Worst Super Bowl Commercials



"This ad did not do a great job of communicating the value of why consumers should shop Temu," said Brickweg. "The main character bought multiple things for under ten dollars, but the items were random and did not convey the Super Bowl-level of ad. There were no celebrities, no humor, and no clear incentives in the ad. For the ad to then be played multiple times seemed out of touch for the Super Bowl. When this ad played, it was a chance to refill on snacks, go to the restroom, or continue the conversation with the person next to you."

"They were repeated too many times, and it starts to give the vibe that I was watching YouTube back in the days when the same ad repeatedly bombarded you," said Chen. "I felt that the Super Bowl ads should not use frequency as the primary tactic. Super Bowl ads should be unique and catchy to audiences. So, this ad was not unique, and I used this time to reply to texts on the phone or really just for a quick bathroom break."

"[Temu] had repeat ads shown throughout the night, which seemed like they were trying to have not only a big reach but also increase their frequency," said Amirikian.  "Well, sorry to say but you can’t have both. Experiencing these repeat ads reminds us of having repeated ads in a streaming service, leaving us irritable and wanting to skip ahead."


"Amazon’s Super Bowl ad tried to highlight the cultural shift that America is making to move beyond the pandemic and get back to a sense of normalcy," said Brickweg. "They showed this through a dog enjoying all the quality time spent with its quarantined family, and then the dog struggling and destroying the house when its family leaves because the lockdown is over. This ad had a sense of being too forced and seemed as if Amazon was trying too hard to deliver a commercial that utilized a cute, loveable dog and a time that's relatable to many. While history shows that an ad does not necessarily have to have anything to do with a company’s product or service, this ad seemed to miss the punchline for why consumers should use Amazon."

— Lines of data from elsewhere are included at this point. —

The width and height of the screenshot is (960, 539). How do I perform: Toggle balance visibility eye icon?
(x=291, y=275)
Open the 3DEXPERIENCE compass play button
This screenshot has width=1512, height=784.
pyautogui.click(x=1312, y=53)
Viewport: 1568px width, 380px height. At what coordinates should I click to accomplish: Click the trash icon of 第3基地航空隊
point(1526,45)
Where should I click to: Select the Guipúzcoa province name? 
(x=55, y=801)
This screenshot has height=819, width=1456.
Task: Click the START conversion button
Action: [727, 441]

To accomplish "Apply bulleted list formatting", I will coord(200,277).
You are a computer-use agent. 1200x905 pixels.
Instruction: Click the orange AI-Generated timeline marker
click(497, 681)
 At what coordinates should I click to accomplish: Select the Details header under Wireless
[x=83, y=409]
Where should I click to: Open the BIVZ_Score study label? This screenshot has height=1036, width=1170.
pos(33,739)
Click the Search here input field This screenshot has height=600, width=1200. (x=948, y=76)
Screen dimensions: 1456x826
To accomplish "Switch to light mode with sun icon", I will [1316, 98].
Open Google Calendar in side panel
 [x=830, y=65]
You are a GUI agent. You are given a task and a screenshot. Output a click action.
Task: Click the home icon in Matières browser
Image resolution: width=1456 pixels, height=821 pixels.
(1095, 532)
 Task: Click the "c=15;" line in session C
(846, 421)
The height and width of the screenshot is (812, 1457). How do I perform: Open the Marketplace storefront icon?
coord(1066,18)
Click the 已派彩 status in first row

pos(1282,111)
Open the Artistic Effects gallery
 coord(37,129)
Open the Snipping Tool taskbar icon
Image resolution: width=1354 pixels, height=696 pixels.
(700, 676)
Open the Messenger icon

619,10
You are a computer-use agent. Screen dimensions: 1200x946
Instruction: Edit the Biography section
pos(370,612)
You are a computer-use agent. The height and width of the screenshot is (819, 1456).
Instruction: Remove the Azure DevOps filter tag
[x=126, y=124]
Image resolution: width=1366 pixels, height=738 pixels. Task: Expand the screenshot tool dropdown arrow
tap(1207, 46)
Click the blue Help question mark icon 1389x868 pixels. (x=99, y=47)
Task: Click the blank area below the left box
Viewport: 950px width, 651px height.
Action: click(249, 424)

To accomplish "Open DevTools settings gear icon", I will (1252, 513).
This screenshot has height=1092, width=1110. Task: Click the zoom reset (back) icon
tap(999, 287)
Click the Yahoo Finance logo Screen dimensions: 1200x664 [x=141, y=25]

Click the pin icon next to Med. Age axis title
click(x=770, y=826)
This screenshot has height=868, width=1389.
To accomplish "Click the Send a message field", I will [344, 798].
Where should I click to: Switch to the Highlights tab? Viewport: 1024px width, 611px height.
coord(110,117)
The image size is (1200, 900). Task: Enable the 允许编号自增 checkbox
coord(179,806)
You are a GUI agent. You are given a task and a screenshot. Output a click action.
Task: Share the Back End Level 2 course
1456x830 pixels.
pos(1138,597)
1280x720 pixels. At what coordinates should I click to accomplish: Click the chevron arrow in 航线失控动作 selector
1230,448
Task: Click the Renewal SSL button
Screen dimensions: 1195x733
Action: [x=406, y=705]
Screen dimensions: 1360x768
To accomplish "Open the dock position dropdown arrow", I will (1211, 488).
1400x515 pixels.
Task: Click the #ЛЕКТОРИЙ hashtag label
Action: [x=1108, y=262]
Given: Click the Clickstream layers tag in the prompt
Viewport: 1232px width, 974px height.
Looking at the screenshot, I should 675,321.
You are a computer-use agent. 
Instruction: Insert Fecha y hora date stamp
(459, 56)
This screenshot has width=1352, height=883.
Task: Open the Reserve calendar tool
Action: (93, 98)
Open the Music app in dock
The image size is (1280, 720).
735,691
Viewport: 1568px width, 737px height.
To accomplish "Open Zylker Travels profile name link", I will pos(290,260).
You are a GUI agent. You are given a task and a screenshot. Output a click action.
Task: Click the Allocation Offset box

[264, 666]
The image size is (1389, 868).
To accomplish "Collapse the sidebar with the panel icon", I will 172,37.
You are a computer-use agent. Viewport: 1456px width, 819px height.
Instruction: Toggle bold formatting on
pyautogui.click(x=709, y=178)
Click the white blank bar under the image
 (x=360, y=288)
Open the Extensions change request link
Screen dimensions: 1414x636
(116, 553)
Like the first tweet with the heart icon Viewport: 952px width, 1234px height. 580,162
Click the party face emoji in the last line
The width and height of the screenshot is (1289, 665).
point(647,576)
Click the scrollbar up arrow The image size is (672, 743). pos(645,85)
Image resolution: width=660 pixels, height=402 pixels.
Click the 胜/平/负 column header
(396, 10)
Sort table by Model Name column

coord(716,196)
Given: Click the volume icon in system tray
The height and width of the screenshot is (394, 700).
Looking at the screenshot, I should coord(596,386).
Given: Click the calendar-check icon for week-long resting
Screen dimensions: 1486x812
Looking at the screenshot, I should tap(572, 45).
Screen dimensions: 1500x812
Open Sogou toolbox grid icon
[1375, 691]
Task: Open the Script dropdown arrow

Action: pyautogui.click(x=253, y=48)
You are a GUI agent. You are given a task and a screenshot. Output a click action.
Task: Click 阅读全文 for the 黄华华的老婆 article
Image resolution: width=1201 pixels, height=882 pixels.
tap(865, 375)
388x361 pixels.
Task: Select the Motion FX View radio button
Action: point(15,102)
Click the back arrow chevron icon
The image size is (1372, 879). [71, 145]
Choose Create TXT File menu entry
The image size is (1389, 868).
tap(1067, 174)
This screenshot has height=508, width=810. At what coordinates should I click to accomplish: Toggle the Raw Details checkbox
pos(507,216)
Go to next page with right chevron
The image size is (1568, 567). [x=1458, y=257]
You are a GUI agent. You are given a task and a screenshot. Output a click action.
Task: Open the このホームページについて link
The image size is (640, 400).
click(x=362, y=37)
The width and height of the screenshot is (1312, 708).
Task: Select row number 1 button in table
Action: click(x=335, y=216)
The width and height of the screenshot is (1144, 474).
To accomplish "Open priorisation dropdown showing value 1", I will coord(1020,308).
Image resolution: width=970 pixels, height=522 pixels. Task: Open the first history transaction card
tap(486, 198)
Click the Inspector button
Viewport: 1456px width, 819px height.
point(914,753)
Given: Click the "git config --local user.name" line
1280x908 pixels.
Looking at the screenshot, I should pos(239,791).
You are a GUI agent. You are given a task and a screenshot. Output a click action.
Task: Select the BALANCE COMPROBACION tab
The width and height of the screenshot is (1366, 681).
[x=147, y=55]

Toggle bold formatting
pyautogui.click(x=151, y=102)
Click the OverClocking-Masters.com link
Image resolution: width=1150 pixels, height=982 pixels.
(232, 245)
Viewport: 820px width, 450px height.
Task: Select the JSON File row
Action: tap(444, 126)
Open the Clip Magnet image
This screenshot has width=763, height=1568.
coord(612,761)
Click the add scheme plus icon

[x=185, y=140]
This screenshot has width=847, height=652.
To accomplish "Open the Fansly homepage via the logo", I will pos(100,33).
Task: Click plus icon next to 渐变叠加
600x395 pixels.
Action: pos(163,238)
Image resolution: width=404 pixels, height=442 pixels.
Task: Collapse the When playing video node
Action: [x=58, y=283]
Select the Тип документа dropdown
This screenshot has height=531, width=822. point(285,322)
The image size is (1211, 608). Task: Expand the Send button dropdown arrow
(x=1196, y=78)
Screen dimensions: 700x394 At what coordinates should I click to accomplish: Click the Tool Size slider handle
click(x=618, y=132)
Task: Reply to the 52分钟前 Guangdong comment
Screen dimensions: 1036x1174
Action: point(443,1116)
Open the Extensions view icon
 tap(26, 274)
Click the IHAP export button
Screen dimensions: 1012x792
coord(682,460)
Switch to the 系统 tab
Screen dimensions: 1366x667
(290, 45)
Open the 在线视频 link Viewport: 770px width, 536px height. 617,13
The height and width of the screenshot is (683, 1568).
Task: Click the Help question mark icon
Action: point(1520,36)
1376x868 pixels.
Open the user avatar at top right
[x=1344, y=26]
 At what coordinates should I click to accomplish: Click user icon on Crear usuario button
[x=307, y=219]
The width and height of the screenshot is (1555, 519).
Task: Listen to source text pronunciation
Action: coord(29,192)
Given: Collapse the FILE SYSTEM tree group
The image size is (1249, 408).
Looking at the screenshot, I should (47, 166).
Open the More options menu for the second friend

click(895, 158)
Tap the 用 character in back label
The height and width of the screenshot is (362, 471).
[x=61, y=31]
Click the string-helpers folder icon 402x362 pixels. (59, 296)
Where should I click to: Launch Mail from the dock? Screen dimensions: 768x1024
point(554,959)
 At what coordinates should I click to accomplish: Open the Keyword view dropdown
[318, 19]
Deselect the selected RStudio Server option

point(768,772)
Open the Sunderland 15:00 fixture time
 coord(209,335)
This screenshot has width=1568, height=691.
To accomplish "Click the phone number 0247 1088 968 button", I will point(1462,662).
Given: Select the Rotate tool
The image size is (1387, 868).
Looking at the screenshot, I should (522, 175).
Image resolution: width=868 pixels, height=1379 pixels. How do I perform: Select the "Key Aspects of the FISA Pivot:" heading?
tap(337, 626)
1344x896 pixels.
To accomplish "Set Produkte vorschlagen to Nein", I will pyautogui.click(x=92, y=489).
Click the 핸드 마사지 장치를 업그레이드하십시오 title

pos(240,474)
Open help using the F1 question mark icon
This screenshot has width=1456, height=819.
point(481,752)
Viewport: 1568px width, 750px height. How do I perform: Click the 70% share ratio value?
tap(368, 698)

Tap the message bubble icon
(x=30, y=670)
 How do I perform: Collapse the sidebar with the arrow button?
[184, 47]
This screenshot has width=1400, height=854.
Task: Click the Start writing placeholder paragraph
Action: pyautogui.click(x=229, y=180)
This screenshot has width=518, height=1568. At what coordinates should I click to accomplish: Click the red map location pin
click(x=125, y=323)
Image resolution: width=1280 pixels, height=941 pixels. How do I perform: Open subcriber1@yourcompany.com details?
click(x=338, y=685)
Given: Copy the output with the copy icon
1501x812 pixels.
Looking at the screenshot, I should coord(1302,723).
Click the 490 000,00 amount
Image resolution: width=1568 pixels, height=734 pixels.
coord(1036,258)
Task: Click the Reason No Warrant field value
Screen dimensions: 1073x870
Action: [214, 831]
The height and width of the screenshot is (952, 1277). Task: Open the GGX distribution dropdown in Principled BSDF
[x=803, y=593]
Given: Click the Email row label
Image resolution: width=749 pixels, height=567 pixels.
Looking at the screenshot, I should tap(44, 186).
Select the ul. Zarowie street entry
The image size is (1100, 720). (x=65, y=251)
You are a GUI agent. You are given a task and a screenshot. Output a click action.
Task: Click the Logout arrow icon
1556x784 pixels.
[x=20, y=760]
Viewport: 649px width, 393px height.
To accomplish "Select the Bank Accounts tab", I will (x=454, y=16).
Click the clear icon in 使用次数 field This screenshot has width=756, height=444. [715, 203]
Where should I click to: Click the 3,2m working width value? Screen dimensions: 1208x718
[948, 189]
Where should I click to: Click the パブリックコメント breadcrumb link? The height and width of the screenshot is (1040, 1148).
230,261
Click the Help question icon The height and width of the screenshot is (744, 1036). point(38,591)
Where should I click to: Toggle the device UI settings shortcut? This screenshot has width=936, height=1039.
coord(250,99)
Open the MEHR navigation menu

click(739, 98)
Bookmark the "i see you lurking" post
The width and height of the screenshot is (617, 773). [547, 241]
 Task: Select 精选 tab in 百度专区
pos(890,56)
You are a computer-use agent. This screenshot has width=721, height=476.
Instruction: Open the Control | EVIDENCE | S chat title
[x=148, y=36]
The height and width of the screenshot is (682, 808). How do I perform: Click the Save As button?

"The Amazon ad just seemed bizarre," said Amirikian. "While the purpose of the delivery was to retell a 'relatable lockdown story,' it took too long to get to the happy ending that felt cut short when the new dog was introduced in hopes of keeping the other one happy at home. Aren’t we tired of hearing pandemic stories?"



"T-Mobile utilized Bradley Cooper and his mom starring in their new commercial for the 2023 Super Bowl promoting their 5G services," said Zheng. "Even though the bright pink color palette creates strong visuals and catches the audience's attention, it does not resonate with the main message that T-Mobile tried to convey."